You have four years to file a lemon law lawsuit under California’s Commercial Code. The clock starts when the breach occurs, which for warranty claims is the date of delivery. However, if the warranty explicitly covers future performance, the clock starts when you discover or should have discovered the defect instead.7California Legislative Information. California Commercial Code Section 2725
Do not confuse this four-year filing deadline with the 18-month/18,000-mile presumption window. The presumption window is about how quickly the defect and repair attempts must occur for the legal shortcut to apply. The four-year deadline is about how long you have to actually file suit. You can still bring a lemon law claim outside the 18-month presumption window; you just lose the automatic presumption and need to prove through your own evidence that the manufacturer had a reasonable number of chances to fix the problem.
A lemon law case lives or dies on paperwork. Start building your file from the first repair visit and keep everything in one place.
A simple spreadsheet logging each visit date, mileage, days the car was at the shop, and a one-line description of the complaint creates a timeline that is immediately useful to an attorney evaluating your case. Counting total days out of service is the first thing any lemon law lawyer does when reviewing a potential claim.
A refund of the purchase price in a lemon law buyback is generally not taxable income, because the payment simply reverses your original purchase and reduces your cost basis rather than giving you a gain.

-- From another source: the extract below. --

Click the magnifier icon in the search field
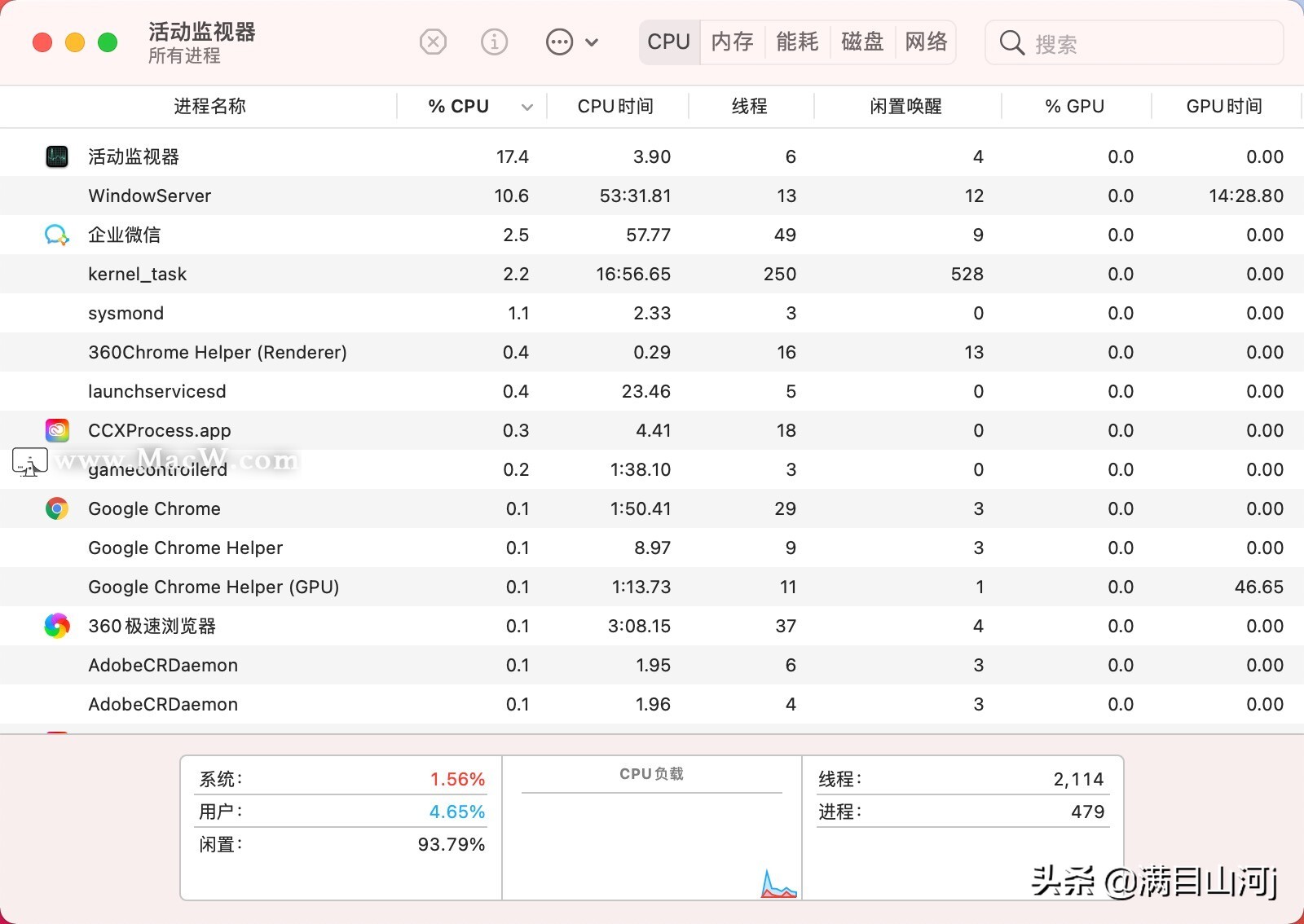The width and height of the screenshot is (1304, 924). click(x=1011, y=42)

However, other components of a settlement can create a tax bill. Punitive damages and civil penalties are taxable. Interest payments included in a settlement are taxable and may be reported on a Form 1099-INT. If you previously claimed a sales tax deduction on your federal return and then received that sales tax back as part of the buyback, the refunded amount may be taxable under the tax benefit rule.
Attorney fees in lemon law cases add a wrinkle. When the manufacturer pays your lawyer directly through fee-shifting, those payments are often not included in your income for personal-use vehicles. But if the manufacturer issues you a Form 1099-MISC that includes attorney fees in the total, you may need to report the full amount and evaluate whether you can deduct the legal fees. Consult a tax professional if your settlement includes anything beyond a straightforward purchase-price refund.